Open Source

Qwen3.6-35B-A3B hits 30+ tps on 8GB 3070 Ti with 262k context

A single 8GB GPU runs 1M context MoE model – no cloud needed

Deep Dive

A Reddit user has pushed the boundaries of local LLM inference by running the Qwen3.6-35B-A3B model (a 35B-parameter MoE with 3.5B active) on an 8GB RTX 3070 Ti. Using llama.cpp with APEX-I-Quality or Q4_K_XL quants, they achieve 30+ tokens per second at 262k context.
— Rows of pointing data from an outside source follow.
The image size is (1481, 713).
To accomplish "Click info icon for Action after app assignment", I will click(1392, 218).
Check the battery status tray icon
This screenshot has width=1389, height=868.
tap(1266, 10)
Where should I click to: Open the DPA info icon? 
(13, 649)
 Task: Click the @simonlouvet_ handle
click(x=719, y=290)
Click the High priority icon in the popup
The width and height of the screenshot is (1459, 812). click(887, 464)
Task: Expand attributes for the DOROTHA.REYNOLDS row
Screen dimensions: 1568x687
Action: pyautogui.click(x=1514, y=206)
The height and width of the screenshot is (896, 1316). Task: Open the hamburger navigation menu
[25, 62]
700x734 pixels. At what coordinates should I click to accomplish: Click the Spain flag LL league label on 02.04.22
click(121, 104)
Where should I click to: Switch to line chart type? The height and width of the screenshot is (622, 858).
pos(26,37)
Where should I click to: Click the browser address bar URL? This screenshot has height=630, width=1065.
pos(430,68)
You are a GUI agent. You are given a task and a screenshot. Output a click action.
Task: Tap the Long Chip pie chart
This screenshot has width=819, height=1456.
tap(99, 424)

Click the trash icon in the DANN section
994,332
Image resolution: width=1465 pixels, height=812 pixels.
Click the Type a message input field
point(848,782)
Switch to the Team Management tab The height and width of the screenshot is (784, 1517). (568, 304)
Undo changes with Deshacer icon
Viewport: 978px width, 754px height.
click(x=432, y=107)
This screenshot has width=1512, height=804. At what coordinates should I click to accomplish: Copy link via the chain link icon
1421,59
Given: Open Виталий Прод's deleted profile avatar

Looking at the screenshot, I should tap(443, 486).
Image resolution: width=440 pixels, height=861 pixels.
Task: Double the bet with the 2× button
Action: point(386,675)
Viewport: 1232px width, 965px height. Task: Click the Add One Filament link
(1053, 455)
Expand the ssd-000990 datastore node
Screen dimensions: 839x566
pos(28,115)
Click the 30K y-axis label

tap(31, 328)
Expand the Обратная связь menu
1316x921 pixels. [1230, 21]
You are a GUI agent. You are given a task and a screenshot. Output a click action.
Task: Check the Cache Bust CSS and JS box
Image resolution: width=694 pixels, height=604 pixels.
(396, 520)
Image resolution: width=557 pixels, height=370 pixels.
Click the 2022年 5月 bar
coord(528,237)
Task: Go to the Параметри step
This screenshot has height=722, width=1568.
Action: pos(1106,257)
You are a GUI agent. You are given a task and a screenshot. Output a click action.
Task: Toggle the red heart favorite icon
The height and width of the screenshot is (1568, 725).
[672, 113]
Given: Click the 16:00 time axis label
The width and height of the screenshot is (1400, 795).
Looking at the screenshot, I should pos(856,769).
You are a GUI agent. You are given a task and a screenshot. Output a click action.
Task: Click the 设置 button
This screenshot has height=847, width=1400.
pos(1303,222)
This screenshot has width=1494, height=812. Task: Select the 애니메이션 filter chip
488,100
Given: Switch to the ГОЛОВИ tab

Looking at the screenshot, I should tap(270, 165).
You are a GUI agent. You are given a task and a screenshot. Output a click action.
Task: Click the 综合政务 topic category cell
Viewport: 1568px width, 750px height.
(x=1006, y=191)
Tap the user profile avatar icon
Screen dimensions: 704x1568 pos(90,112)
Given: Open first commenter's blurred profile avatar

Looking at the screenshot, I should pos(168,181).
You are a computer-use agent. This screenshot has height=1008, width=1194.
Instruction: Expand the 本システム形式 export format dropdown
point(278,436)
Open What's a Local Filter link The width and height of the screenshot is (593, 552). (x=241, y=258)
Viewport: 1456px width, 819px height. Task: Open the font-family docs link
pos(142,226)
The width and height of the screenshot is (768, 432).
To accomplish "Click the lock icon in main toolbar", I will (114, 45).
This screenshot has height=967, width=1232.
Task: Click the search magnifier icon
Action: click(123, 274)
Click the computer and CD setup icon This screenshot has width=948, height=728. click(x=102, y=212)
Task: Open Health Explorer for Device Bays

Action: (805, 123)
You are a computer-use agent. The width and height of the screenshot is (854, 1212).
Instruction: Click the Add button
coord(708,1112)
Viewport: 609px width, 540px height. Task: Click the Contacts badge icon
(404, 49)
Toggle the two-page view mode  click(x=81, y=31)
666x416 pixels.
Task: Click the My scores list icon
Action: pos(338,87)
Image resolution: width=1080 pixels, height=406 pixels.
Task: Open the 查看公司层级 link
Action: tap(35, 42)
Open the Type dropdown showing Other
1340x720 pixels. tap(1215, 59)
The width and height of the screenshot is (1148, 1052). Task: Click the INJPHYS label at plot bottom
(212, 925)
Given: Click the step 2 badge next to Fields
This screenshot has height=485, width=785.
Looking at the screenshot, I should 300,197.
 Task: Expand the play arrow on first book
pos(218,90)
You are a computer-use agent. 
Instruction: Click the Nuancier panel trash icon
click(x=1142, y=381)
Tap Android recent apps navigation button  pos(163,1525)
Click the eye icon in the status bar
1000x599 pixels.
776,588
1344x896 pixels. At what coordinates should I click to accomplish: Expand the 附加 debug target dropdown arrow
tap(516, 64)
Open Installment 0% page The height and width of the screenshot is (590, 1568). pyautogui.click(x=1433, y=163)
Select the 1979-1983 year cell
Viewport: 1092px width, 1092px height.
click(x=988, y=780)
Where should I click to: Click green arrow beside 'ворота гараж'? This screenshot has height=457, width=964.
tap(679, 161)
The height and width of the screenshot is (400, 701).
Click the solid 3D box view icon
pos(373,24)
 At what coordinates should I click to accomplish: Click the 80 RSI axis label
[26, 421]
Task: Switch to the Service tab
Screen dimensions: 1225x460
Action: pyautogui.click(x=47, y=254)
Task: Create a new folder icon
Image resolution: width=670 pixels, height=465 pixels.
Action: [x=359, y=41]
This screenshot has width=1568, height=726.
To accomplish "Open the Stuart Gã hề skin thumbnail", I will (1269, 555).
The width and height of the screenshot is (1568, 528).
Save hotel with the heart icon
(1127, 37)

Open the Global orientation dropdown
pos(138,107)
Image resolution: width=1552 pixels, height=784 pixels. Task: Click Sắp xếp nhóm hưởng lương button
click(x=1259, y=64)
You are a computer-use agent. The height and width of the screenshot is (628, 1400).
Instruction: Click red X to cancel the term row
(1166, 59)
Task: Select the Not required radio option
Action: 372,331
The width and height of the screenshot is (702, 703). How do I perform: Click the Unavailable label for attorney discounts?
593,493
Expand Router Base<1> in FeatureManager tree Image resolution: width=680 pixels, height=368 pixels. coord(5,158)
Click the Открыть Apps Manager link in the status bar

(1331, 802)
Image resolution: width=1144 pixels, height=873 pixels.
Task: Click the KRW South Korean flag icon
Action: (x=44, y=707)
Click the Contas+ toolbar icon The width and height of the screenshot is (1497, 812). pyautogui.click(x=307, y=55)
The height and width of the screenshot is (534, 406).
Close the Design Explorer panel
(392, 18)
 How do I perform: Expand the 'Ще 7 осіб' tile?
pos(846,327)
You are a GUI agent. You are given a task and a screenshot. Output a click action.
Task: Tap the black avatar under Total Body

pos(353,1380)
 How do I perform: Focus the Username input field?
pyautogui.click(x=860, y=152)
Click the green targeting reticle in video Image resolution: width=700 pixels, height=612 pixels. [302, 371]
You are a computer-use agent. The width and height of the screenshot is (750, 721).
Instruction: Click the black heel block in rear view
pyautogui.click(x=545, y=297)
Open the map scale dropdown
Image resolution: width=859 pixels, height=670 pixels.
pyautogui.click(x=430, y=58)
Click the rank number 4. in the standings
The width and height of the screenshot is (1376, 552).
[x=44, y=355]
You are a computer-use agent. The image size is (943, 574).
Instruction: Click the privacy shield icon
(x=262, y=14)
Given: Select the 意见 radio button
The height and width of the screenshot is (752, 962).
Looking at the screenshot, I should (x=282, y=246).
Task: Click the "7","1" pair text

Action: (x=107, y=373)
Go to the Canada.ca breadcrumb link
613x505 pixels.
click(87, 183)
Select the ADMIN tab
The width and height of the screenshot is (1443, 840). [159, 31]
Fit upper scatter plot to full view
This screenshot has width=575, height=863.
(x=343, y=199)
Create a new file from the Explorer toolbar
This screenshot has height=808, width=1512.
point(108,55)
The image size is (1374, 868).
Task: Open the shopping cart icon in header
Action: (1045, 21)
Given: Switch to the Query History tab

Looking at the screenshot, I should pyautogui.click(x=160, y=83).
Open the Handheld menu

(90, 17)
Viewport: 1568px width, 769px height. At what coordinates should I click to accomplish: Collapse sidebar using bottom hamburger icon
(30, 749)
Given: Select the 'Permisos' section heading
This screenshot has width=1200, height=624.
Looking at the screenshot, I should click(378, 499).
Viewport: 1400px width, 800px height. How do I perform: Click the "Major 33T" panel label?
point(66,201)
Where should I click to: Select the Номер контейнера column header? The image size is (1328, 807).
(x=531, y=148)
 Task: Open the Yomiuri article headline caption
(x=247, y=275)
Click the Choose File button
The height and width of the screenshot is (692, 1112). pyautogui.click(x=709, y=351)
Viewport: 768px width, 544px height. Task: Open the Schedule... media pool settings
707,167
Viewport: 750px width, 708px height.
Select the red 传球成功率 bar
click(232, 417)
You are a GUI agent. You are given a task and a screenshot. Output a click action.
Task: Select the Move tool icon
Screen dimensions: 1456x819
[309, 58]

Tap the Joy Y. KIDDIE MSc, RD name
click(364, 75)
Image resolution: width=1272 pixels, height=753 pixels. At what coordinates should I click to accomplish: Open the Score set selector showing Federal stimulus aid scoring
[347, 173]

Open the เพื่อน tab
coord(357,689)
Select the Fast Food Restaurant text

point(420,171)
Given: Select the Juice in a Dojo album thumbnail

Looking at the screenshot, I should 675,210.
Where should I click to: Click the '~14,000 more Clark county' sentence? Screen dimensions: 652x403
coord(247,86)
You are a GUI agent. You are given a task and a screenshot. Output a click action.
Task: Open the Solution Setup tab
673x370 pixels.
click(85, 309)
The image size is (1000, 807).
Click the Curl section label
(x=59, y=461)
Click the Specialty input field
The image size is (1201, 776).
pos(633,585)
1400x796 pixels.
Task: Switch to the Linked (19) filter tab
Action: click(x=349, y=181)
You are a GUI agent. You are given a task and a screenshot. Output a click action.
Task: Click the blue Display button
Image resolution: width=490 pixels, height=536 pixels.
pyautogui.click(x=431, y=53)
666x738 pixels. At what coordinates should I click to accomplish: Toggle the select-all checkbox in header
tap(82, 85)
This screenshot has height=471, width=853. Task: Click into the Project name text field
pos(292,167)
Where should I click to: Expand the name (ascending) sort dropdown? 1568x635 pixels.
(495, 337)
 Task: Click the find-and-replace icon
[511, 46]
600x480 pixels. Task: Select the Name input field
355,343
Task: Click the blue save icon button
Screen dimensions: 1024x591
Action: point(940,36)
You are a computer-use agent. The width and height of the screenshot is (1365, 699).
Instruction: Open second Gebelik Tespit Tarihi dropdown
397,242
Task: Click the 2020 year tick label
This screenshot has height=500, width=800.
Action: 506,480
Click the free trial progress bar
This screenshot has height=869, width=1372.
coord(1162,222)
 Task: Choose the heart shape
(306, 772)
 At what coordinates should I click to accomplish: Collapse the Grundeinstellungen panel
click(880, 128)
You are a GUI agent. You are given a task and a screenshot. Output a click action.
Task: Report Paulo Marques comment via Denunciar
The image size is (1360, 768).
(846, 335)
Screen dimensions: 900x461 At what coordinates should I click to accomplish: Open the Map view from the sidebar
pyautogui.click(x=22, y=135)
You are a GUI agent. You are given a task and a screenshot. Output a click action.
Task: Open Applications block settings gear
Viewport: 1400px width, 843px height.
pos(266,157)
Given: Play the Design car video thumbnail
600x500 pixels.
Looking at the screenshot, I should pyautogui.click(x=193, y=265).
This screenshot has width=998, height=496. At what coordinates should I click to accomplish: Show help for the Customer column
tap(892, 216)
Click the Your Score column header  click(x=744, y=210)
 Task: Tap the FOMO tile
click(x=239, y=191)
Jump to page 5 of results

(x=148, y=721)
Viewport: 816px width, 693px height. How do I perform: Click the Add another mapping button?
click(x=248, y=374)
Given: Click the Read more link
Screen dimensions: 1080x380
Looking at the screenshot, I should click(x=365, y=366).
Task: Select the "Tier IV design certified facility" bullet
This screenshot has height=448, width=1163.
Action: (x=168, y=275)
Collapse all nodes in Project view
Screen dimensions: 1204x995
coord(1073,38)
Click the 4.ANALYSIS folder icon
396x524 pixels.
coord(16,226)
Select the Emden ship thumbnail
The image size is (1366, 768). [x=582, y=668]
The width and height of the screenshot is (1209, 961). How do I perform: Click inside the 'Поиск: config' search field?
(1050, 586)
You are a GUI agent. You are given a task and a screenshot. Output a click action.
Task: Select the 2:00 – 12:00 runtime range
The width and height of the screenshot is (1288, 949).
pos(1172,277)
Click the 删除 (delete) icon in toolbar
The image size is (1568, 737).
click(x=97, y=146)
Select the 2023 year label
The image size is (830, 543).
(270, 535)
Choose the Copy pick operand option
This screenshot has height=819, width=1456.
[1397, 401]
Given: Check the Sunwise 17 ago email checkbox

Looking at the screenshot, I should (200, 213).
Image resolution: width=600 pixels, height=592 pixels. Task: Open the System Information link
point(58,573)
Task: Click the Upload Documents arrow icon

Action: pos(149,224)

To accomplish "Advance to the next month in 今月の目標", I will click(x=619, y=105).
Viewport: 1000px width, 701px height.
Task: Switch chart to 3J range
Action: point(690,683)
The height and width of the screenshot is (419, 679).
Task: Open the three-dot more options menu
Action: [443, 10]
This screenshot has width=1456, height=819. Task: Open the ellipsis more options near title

The MoE model’s sparsity means only the active expert layers (~3GB) plus GPU buffers and KV cache fit in VRAM, leaving headroom for even 1M context (with IQ4_NL_XL and turbo4 KV quant) – though performance drops noticeably beyond 150k.

Switching from Windows 11 to Ubuntu Server (i3wm, no GPU compositor) boosted tps by ~25%: from under 27 tps (dropping at high context) to 34-37 tps stable. System RAM usage fell from 28GB+ to ~22GB, freeing 8GB for other tasks. The user warns against forcing all layers to VRAM or using extra runtime flags, which can exhaust memory. They plan to add a secondary low-end GPU for the OS to fully dedicate the 3070 Ti to inference.

Key Points
  • Qwen3.6-35B-A3B achieves 30+ tps at 262k context on an 8GB RTX 3070 Ti with Q4_K_XL quant
  • Ubuntu Server provides a 25% tps boost over Windows 11 and uses 6GB less system RAM
  • MoE model only requires ~3.5B active parameters in VRAM, enabling up to 1M context with IQ4_NL_XL

Why It Matters

Proves large-context MoE models are viable on consumer GPUs, democratizing advanced AI without cloud costs.